**Information given**:

____

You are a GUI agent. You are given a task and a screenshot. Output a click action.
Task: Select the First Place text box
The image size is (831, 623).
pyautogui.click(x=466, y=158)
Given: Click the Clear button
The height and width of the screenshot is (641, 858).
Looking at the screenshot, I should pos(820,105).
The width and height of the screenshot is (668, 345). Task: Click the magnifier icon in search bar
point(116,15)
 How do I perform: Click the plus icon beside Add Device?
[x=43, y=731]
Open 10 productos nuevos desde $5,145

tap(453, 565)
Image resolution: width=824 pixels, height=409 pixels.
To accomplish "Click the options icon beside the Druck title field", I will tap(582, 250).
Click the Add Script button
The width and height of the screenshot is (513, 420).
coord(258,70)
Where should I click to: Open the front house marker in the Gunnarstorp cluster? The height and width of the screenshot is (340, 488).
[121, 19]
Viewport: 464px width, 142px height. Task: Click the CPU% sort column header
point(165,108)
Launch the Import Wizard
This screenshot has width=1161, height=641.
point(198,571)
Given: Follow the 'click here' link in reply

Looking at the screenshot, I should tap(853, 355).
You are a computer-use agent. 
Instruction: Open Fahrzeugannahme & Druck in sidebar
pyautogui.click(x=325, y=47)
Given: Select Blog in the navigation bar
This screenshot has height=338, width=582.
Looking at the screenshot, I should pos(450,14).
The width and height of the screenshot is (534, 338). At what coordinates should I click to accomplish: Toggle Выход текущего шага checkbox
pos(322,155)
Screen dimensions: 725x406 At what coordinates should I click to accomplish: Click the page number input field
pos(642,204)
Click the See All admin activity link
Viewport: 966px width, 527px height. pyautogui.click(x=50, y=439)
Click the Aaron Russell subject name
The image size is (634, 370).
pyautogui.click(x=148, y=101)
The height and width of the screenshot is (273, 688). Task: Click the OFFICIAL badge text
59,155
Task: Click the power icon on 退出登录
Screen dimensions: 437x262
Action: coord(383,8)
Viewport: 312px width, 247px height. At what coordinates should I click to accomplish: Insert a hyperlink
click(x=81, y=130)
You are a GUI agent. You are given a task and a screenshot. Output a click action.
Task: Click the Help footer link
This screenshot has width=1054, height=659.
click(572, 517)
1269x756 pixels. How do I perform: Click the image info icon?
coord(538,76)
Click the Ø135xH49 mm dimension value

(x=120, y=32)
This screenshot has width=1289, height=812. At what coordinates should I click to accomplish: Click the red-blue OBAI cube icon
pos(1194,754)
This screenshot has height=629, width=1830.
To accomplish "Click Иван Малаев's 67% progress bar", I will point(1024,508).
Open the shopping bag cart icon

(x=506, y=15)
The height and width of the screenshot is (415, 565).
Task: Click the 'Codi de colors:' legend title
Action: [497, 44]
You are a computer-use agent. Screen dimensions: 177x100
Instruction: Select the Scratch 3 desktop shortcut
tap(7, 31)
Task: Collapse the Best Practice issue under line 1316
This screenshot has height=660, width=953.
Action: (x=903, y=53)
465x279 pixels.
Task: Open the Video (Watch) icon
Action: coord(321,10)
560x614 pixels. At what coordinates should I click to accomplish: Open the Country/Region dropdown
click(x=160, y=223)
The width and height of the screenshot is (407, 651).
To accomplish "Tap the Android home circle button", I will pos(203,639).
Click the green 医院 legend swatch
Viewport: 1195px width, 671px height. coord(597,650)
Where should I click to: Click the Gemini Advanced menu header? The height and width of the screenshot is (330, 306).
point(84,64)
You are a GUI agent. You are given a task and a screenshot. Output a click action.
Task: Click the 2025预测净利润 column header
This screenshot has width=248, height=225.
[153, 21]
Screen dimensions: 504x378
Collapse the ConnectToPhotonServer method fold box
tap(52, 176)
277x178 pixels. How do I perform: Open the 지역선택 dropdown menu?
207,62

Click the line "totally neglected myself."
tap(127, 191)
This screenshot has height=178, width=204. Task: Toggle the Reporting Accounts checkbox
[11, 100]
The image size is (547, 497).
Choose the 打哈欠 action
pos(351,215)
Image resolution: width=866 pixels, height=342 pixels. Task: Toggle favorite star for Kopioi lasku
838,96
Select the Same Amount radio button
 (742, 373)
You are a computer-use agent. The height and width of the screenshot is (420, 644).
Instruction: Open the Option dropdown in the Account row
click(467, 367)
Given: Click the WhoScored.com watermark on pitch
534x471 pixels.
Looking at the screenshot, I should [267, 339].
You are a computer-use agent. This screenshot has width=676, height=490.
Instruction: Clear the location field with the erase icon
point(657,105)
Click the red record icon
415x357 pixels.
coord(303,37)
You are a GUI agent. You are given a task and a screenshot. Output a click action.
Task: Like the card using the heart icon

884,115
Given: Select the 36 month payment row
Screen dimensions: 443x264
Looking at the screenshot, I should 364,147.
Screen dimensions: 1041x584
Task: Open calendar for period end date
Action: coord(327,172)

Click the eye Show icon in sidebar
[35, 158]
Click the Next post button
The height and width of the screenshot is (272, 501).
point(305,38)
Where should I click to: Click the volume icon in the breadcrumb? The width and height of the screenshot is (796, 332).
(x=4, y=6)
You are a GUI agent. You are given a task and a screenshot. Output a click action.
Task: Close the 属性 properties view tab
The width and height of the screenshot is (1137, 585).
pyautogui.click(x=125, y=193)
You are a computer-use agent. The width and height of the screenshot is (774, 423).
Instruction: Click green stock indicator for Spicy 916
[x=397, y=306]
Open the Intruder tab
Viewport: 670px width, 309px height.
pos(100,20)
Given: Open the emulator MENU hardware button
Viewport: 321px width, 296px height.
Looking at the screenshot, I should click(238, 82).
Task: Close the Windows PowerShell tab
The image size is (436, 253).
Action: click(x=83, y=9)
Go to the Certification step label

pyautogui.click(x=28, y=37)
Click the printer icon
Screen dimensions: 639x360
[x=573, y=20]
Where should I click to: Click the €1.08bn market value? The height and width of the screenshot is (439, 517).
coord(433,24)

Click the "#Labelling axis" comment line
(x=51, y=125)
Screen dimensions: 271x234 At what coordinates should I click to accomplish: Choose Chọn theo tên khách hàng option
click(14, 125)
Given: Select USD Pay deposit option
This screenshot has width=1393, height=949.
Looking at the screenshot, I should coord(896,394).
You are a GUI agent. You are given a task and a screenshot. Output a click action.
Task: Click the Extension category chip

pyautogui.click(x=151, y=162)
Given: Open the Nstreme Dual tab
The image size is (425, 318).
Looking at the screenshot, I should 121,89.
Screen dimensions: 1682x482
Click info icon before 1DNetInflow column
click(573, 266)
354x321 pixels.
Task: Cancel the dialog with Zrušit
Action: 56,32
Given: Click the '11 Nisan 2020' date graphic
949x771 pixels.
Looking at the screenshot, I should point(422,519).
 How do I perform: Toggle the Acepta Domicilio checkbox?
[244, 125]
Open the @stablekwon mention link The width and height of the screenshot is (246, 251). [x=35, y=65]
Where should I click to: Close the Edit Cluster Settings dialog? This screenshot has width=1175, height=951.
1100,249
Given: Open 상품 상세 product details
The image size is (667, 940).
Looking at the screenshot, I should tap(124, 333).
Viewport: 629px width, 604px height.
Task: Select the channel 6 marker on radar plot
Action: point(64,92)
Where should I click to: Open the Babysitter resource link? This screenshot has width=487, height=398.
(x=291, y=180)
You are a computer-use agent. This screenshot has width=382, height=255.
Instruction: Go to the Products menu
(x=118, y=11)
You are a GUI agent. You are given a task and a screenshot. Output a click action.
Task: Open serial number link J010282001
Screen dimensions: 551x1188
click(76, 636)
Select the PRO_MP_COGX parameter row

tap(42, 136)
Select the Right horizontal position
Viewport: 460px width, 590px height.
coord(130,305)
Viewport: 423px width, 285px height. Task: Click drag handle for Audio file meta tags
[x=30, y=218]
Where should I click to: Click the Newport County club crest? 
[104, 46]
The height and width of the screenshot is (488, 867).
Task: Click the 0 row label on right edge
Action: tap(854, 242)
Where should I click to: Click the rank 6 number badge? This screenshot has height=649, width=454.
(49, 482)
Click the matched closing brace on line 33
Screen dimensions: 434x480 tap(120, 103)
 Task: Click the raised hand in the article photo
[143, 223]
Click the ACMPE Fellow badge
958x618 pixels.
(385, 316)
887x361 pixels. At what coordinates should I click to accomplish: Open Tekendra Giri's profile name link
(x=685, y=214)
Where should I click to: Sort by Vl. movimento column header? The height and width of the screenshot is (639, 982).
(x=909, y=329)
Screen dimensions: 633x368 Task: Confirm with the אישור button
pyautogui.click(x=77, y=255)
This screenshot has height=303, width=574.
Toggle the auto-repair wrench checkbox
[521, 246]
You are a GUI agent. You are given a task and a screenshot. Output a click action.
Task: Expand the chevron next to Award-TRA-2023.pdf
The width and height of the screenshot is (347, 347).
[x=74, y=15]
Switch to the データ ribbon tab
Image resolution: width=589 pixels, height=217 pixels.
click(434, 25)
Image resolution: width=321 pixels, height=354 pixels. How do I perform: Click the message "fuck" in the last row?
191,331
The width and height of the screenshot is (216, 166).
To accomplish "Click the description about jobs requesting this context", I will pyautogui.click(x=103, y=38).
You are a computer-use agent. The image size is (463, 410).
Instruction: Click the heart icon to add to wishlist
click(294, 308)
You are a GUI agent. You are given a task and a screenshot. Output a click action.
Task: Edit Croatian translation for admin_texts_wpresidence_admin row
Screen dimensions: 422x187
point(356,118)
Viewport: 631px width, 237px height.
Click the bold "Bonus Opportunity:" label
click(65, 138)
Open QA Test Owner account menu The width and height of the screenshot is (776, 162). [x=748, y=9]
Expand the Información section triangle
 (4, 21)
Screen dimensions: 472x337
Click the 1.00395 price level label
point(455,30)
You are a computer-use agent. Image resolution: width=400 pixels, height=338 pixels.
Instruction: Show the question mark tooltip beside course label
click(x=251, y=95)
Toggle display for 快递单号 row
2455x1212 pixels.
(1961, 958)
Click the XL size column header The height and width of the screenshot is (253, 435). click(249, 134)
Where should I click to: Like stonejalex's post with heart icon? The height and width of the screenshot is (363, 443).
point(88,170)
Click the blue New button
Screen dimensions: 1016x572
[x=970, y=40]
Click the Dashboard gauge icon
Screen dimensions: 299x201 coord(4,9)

____

**To do**: Reproduce, word for word and in full, only the lines above that start at the line with "This screenshot has height=629, width=1830." and run through the line with "The image size is (547, 497).", both ends included.

**Response**:
This screenshot has height=629, width=1830.
To accomplish "Click Иван Малаев's 67% progress bar", I will point(1024,508).
Open the shopping bag cart icon

(x=506, y=15)
The height and width of the screenshot is (415, 565).
Task: Click the 'Codi de colors:' legend title
Action: [497, 44]
You are a computer-use agent. Screen dimensions: 177x100
Instruction: Select the Scratch 3 desktop shortcut
tap(7, 31)
Task: Collapse the Best Practice issue under line 1316
This screenshot has height=660, width=953.
Action: (x=903, y=53)
465x279 pixels.
Task: Open the Video (Watch) icon
Action: coord(321,10)
560x614 pixels. At what coordinates should I click to accomplish: Open the Country/Region dropdown
click(x=160, y=223)
The width and height of the screenshot is (407, 651).
To accomplish "Tap the Android home circle button", I will pos(203,639).
Click the green 医院 legend swatch
Viewport: 1195px width, 671px height. coord(597,650)
Where should I click to: Click the Gemini Advanced menu header? The height and width of the screenshot is (330, 306).
point(84,64)
You are a GUI agent. You are given a task and a screenshot. Output a click action.
Task: Click the 2025预测净利润 column header
This screenshot has width=248, height=225.
[153, 21]
Screen dimensions: 504x378
Collapse the ConnectToPhotonServer method fold box
tap(52, 176)
277x178 pixels. How do I perform: Open the 지역선택 dropdown menu?
207,62

Click the line "totally neglected myself."
tap(127, 191)
This screenshot has height=178, width=204. Task: Toggle the Reporting Accounts checkbox
[11, 100]
The image size is (547, 497).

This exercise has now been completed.